▸ Task details: Write out the data in full, exactly as shown.

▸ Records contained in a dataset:
--------------------------------------------------

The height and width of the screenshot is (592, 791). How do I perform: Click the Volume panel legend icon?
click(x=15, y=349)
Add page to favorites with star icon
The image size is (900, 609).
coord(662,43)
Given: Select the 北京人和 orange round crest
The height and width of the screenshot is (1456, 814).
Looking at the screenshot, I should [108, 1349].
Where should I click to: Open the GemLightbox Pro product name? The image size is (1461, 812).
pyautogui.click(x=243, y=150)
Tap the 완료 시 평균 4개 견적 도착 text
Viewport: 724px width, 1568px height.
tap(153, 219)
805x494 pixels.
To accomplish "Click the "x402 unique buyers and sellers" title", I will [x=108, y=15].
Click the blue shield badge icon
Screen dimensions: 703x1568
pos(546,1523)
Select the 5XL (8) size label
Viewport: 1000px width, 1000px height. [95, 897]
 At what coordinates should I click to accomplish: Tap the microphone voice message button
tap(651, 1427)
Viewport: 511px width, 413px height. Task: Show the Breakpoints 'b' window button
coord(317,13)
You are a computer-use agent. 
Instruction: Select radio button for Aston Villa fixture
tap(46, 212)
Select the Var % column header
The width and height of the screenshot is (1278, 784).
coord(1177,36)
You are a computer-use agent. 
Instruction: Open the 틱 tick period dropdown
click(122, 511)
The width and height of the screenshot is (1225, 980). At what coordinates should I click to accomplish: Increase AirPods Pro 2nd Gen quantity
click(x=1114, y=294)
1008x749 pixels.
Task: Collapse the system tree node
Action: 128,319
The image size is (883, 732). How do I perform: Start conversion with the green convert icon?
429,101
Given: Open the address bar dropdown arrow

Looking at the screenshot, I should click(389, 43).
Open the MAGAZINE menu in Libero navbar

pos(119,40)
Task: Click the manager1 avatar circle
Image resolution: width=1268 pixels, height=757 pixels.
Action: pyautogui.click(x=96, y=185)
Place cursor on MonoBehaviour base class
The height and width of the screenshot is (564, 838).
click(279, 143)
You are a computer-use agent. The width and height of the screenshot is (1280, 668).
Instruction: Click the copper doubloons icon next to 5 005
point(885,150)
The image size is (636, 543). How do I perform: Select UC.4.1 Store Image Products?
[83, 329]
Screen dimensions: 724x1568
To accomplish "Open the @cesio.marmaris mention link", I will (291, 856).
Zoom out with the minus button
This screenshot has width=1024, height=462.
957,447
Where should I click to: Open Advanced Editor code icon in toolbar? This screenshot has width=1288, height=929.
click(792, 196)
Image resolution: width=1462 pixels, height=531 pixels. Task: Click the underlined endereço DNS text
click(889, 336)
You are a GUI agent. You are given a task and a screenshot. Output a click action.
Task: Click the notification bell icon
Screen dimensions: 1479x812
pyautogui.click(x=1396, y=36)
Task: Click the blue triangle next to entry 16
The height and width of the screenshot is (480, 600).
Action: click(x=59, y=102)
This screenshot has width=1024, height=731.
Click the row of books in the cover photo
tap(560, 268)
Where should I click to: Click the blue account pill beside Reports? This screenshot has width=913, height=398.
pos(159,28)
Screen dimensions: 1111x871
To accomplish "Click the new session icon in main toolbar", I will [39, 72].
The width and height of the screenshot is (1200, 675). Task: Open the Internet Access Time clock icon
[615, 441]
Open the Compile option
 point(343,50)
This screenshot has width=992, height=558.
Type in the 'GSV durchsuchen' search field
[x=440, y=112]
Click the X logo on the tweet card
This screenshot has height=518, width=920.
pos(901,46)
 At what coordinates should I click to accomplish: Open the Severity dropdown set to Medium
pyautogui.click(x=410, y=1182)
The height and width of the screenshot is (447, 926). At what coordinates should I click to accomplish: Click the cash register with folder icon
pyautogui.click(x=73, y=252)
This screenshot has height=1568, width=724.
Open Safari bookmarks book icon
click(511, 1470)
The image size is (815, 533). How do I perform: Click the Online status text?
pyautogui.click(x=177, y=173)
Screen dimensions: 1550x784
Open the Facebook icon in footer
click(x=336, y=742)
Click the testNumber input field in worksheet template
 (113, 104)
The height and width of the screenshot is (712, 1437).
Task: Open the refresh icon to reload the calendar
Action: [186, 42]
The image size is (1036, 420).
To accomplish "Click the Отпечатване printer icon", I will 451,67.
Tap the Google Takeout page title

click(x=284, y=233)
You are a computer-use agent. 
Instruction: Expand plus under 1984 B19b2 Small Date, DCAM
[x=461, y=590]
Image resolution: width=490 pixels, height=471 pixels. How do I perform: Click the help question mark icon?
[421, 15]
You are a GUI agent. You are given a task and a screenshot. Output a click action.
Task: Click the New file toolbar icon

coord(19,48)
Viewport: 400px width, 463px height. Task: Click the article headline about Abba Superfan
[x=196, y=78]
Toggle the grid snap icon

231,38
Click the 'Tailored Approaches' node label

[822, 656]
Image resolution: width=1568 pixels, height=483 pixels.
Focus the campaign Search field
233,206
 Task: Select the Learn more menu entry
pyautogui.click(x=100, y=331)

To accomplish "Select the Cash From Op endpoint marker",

--------------------------------------------------

▸ Answer to the problem:
The height and width of the screenshot is (592, 791). How do I perform: Click the Volume panel legend icon?
click(x=15, y=349)
Add page to favorites with star icon
The image size is (900, 609).
coord(662,43)
Given: Select the 北京人和 orange round crest
The height and width of the screenshot is (1456, 814).
Looking at the screenshot, I should [108, 1349].
Where should I click to: Open the GemLightbox Pro product name? The image size is (1461, 812).
pyautogui.click(x=243, y=150)
Tap the 완료 시 평균 4개 견적 도착 text
Viewport: 724px width, 1568px height.
tap(153, 219)
805x494 pixels.
To accomplish "Click the "x402 unique buyers and sellers" title", I will [x=108, y=15].
Click the blue shield badge icon
Screen dimensions: 703x1568
pos(546,1523)
Select the 5XL (8) size label
Viewport: 1000px width, 1000px height. [95, 897]
 At what coordinates should I click to accomplish: Tap the microphone voice message button
tap(651, 1427)
Viewport: 511px width, 413px height. Task: Show the Breakpoints 'b' window button
coord(317,13)
You are a computer-use agent. 
Instruction: Select radio button for Aston Villa fixture
tap(46, 212)
Select the Var % column header
The width and height of the screenshot is (1278, 784).
coord(1177,36)
You are a computer-use agent. 
Instruction: Open the 틱 tick period dropdown
click(122, 511)
The width and height of the screenshot is (1225, 980). At what coordinates should I click to accomplish: Increase AirPods Pro 2nd Gen quantity
click(x=1114, y=294)
1008x749 pixels.
Task: Collapse the system tree node
Action: 128,319
The image size is (883, 732). How do I perform: Start conversion with the green convert icon?
429,101
Given: Open the address bar dropdown arrow

Looking at the screenshot, I should click(389, 43).
Open the MAGAZINE menu in Libero navbar

pos(119,40)
Task: Click the manager1 avatar circle
Image resolution: width=1268 pixels, height=757 pixels.
Action: pyautogui.click(x=96, y=185)
Place cursor on MonoBehaviour base class
The height and width of the screenshot is (564, 838).
click(279, 143)
You are a computer-use agent. The width and height of the screenshot is (1280, 668).
Instruction: Click the copper doubloons icon next to 5 005
point(885,150)
The image size is (636, 543). How do I perform: Select UC.4.1 Store Image Products?
[83, 329]
Screen dimensions: 724x1568
To accomplish "Open the @cesio.marmaris mention link", I will (291, 856).
Zoom out with the minus button
This screenshot has width=1024, height=462.
957,447
Where should I click to: Open Advanced Editor code icon in toolbar? This screenshot has width=1288, height=929.
click(792, 196)
Image resolution: width=1462 pixels, height=531 pixels. Task: Click the underlined endereço DNS text
click(889, 336)
You are a GUI agent. You are given a task and a screenshot. Output a click action.
Task: Click the notification bell icon
Screen dimensions: 1479x812
pyautogui.click(x=1396, y=36)
Task: Click the blue triangle next to entry 16
The height and width of the screenshot is (480, 600).
Action: click(x=59, y=102)
This screenshot has width=1024, height=731.
Click the row of books in the cover photo
tap(560, 268)
Where should I click to: Click the blue account pill beside Reports? This screenshot has width=913, height=398.
pos(159,28)
Screen dimensions: 1111x871
To accomplish "Click the new session icon in main toolbar", I will [39, 72].
The width and height of the screenshot is (1200, 675). Task: Open the Internet Access Time clock icon
[615, 441]
Open the Compile option
 point(343,50)
This screenshot has width=992, height=558.
Type in the 'GSV durchsuchen' search field
[x=440, y=112]
Click the X logo on the tweet card
This screenshot has height=518, width=920.
pos(901,46)
 At what coordinates should I click to accomplish: Open the Severity dropdown set to Medium
pyautogui.click(x=410, y=1182)
The height and width of the screenshot is (447, 926). At what coordinates should I click to accomplish: Click the cash register with folder icon
pyautogui.click(x=73, y=252)
This screenshot has height=1568, width=724.
Open Safari bookmarks book icon
click(511, 1470)
The image size is (815, 533). How do I perform: Click the Online status text?
pyautogui.click(x=177, y=173)
Screen dimensions: 1550x784
Open the Facebook icon in footer
click(x=336, y=742)
Click the testNumber input field in worksheet template
 (113, 104)
The height and width of the screenshot is (712, 1437).
Task: Open the refresh icon to reload the calendar
Action: [186, 42]
The image size is (1036, 420).
To accomplish "Click the Отпечатване printer icon", I will 451,67.
Tap the Google Takeout page title

click(x=284, y=233)
You are a computer-use agent. 
Instruction: Expand plus under 1984 B19b2 Small Date, DCAM
[x=461, y=590]
Image resolution: width=490 pixels, height=471 pixels. How do I perform: Click the help question mark icon?
[421, 15]
You are a GUI agent. You are given a task and a screenshot. Output a click action.
Task: Click the New file toolbar icon

coord(19,48)
Viewport: 400px width, 463px height. Task: Click the article headline about Abba Superfan
[x=196, y=78]
Toggle the grid snap icon

231,38
Click the 'Tailored Approaches' node label

[822, 656]
Image resolution: width=1568 pixels, height=483 pixels.
Focus the campaign Search field
233,206
 Task: Select the Learn more menu entry
pyautogui.click(x=100, y=331)

To accomplish "Select the Cash From Op endpoint marker",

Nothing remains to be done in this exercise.